Recently, I underwent surgery at the hands of Zimbabwean surgeons. They trained overseas as consultants and came back. That is as it should be. We should not lose such badly needed specialists. We educated them at our schools, had them trained at our universities: They should now serve us and our country. It seems unfair if other countries benefit from our education and professional training. We should not have to go to countries overseas for medical treatment and surgery. We have sons and daughters, brothers and sisters who are qualified. Let us bid them welcome when they come back to their country, with knowledge and new skills, experience and self-confidence.

They were born here and grew up here. They owe it to their country, which our Creator gave them, to develop and make it grow. What is the point of going to countries already developed and equipped with sophisticated facilities and fully trained technical staff and scientists of a high standard , while neglecting their own country which still needs to develop and progress?

The “ruling party” may think “good riddance” if bright and competent people leave. Intelligence makes people critical.

Party politicians are not interested in people voting for the “wrong” party. But we need clever people who see far and have a wider horizon. A narrow mind is restricted to the interests of just one party; it is tunnel vision which sees only a very small part of our national reality. It is not enough to care about just one party, we must embrace all and be concerned about the “common good”, and welcome all the gifts and talents our sons and daughters may have. Nothing and nobody must be wasted.

Some peoples and countries are called “failed States”. Their administration, economy, judicial system, power grids and energy networks are dysfunctional. Their labour market is restricted. Their industrial development and scientific progress have been left behind internationally. Their communication networks and media do not put the people in touch with their fellow citizens, let alone international society. There is no freedom for critical voices and investigative reporters.

The budget is unbalanced: The military may be strong, but the health sector and education are weak. Taxes provide public funds, but scholarships and stipends for education in engineering, sciences, and better food production are not available. Talented people end up selling tomatoes on Julius Nyerere Way. A failed State may have a Constitution, but fails to respect it and apply it to the political reality.

A State that does not pay attention to its Bill of Rights, and human dignity, does not respect its women, a leader who never listens to the people and is not interested in what people think and say is, indeed, a “failed” enterprise.

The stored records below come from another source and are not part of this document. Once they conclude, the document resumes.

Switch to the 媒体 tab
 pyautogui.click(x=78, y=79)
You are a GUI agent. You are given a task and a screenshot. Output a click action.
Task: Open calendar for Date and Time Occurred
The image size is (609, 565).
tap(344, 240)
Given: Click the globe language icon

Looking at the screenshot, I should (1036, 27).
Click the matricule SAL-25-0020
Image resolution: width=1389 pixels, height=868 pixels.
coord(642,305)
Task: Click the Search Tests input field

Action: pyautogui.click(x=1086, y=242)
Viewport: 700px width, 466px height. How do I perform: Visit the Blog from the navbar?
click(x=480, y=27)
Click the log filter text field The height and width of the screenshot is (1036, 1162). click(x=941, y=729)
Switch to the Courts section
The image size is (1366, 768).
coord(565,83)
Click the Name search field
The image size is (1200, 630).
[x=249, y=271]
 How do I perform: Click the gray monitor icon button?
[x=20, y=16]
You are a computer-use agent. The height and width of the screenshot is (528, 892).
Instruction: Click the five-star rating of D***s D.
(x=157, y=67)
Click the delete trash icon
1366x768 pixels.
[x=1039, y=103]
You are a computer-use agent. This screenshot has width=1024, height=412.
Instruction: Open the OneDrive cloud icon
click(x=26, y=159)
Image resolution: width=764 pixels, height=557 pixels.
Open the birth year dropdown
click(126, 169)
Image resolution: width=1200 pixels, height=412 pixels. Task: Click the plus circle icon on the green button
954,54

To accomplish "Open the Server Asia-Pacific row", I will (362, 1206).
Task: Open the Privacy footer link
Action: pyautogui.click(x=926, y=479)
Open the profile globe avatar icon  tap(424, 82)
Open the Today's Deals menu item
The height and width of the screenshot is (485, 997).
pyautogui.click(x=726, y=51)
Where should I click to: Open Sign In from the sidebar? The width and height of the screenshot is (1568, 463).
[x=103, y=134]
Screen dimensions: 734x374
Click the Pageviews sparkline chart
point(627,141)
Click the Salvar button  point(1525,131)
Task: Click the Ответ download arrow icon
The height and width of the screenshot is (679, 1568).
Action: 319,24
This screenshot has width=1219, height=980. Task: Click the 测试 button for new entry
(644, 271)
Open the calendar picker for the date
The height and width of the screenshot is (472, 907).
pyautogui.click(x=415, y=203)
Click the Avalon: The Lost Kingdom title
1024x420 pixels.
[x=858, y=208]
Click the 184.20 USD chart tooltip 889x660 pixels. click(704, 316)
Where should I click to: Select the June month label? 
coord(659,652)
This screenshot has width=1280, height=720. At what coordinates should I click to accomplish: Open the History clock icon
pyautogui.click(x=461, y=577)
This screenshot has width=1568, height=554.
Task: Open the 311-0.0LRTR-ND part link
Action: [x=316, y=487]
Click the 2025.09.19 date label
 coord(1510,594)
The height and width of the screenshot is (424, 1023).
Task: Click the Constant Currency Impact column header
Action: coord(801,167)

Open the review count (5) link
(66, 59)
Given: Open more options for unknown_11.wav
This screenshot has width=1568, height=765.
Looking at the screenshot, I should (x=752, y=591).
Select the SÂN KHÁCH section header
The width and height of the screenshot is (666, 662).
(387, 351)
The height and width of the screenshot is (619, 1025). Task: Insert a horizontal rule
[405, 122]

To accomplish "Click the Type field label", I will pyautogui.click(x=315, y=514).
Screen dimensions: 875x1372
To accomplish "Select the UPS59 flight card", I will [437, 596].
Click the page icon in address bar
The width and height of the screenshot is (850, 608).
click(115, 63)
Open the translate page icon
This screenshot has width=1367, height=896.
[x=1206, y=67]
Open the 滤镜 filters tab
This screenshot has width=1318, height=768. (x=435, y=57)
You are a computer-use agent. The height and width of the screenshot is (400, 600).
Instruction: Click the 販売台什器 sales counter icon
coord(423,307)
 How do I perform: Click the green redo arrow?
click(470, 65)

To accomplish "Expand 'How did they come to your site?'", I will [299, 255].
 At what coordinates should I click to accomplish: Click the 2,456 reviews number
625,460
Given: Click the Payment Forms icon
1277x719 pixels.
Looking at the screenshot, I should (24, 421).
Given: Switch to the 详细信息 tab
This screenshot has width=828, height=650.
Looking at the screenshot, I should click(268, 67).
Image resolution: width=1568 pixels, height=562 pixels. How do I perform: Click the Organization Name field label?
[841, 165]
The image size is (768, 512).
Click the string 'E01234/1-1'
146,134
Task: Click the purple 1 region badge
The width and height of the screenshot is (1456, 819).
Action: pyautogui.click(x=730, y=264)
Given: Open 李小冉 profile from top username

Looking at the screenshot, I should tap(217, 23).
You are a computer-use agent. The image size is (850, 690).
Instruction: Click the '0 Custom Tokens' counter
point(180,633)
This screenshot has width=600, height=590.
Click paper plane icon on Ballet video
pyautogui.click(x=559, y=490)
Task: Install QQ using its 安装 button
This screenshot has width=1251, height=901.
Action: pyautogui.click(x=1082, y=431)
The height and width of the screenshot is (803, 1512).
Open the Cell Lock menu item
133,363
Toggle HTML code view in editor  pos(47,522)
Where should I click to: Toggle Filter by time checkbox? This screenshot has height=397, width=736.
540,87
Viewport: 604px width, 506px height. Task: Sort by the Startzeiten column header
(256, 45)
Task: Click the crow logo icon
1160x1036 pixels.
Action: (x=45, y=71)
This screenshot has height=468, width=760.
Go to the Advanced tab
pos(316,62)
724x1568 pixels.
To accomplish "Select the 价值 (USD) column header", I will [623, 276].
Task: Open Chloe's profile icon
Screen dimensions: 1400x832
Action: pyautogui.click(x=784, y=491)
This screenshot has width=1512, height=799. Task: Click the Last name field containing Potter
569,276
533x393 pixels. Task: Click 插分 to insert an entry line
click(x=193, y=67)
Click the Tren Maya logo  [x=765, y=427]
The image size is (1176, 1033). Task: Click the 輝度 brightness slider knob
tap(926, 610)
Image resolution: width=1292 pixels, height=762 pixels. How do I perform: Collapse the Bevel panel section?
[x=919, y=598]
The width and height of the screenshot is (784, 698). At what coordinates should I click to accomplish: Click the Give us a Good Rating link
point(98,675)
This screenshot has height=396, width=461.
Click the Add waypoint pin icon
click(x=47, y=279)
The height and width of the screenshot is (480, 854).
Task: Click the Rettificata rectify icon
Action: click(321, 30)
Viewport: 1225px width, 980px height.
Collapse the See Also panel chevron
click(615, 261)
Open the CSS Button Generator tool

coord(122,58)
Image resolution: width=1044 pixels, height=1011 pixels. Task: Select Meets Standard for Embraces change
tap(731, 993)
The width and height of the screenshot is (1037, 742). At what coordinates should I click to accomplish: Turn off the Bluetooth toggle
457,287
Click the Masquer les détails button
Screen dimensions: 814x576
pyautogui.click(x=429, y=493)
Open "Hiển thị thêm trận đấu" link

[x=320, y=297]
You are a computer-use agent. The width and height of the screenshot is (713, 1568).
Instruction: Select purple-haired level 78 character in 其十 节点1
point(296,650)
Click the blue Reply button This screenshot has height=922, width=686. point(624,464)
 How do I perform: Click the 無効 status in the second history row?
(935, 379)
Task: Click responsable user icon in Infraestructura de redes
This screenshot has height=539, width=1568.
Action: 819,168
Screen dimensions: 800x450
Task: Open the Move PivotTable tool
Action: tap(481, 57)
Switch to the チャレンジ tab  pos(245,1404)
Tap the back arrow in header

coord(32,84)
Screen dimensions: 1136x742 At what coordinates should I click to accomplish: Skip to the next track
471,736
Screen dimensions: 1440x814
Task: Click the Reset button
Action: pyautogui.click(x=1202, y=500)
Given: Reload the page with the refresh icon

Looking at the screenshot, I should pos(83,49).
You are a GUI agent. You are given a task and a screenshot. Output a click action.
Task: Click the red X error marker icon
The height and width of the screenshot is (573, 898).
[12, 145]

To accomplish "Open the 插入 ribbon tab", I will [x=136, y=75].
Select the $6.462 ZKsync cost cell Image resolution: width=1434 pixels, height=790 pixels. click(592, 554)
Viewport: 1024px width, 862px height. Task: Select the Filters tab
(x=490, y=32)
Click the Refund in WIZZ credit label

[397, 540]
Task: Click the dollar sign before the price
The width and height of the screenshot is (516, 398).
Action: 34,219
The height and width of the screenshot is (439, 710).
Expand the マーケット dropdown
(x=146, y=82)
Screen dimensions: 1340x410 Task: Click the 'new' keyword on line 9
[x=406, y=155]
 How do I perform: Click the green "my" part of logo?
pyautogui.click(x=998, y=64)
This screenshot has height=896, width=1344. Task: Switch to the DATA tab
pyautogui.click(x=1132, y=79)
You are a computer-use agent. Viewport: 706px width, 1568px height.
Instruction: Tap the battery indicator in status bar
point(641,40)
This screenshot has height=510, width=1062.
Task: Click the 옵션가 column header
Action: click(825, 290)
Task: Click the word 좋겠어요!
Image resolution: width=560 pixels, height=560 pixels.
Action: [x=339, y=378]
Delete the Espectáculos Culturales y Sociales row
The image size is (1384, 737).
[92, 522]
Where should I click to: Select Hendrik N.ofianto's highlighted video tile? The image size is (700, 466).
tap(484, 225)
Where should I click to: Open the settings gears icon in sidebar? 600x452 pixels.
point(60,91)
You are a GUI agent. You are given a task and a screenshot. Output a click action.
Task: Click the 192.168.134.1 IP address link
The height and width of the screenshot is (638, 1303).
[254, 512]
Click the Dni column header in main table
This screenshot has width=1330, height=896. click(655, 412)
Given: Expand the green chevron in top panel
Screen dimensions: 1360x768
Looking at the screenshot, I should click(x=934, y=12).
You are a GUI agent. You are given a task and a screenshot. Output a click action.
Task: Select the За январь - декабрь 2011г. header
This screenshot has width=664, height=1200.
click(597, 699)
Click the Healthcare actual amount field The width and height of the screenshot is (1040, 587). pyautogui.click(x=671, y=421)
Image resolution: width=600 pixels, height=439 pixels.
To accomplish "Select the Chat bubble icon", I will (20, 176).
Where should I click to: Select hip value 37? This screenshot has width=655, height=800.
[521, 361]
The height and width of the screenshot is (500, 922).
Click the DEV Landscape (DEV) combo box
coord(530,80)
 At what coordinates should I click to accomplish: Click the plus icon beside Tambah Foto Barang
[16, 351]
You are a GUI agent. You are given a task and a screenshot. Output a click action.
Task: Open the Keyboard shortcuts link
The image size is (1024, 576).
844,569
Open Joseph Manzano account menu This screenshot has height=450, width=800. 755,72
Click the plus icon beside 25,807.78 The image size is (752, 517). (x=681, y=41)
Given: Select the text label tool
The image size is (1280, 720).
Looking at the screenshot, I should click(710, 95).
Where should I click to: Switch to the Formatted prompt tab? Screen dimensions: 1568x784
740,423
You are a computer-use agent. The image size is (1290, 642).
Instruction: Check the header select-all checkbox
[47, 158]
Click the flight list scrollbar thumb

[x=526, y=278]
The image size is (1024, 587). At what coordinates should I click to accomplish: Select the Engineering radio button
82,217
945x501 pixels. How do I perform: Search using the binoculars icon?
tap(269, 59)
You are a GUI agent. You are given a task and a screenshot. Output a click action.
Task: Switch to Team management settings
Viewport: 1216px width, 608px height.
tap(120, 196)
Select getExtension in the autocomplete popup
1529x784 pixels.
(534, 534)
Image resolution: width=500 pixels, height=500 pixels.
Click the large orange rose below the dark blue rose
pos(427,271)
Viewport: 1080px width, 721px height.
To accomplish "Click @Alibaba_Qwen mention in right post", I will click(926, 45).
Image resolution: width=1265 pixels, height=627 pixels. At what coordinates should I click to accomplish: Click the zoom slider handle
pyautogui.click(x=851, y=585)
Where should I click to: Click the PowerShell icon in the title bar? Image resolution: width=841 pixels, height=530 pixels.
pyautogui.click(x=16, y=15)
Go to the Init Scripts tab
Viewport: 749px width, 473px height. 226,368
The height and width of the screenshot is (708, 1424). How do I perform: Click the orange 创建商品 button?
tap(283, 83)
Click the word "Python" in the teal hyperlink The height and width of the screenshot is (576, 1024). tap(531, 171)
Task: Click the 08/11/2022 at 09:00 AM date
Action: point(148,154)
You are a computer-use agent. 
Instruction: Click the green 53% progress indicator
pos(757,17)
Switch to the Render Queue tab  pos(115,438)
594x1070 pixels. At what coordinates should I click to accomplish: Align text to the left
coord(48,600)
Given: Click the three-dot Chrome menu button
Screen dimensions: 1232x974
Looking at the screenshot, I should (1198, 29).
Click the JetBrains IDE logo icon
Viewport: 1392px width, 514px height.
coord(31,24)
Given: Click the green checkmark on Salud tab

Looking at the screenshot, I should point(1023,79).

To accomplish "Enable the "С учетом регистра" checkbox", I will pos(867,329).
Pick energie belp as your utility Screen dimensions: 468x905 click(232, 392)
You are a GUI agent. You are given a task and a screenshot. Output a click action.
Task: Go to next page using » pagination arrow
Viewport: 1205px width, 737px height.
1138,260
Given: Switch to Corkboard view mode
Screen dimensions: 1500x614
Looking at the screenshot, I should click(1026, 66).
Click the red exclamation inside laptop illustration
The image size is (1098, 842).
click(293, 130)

A State where human life is regarded as worthless and something superfluous and disposable, where young people are tools of the power politics of the State and are sacrificed for the interests of the political class, such a State is seen as a colossal failure by the young, who then look for greener pastures beyond the ocean.

In Europe, various factions in civil society and political parties fight over immigration. How many immigrants and of what kind, culturally and professionally, and from where, can be admitted? That may be a crucial issue.

But it may be even more important to persuade leaders of developing countries to rebuild their economies, create work places for their workers and professionals, men and women, set up a functioning power system, use renewable energy, respect nature as God’s creation, educate future leaders to be men and women of integrity and honesty, straighten out anything that is crooked, like corruption, theft of public funds, fraudulent elections, and work towards a political style that respects the truth and denounces public liars who mislead the public.

What can be done about excessively high migration? The answer is not building walls and allowing rescue ships with large numbers of helpless people to founder on the High Seas, but to reform the “failed States” where these people come from so that people may not run away from their homes, but find a better life, not overseas, but in their own, well governed countries.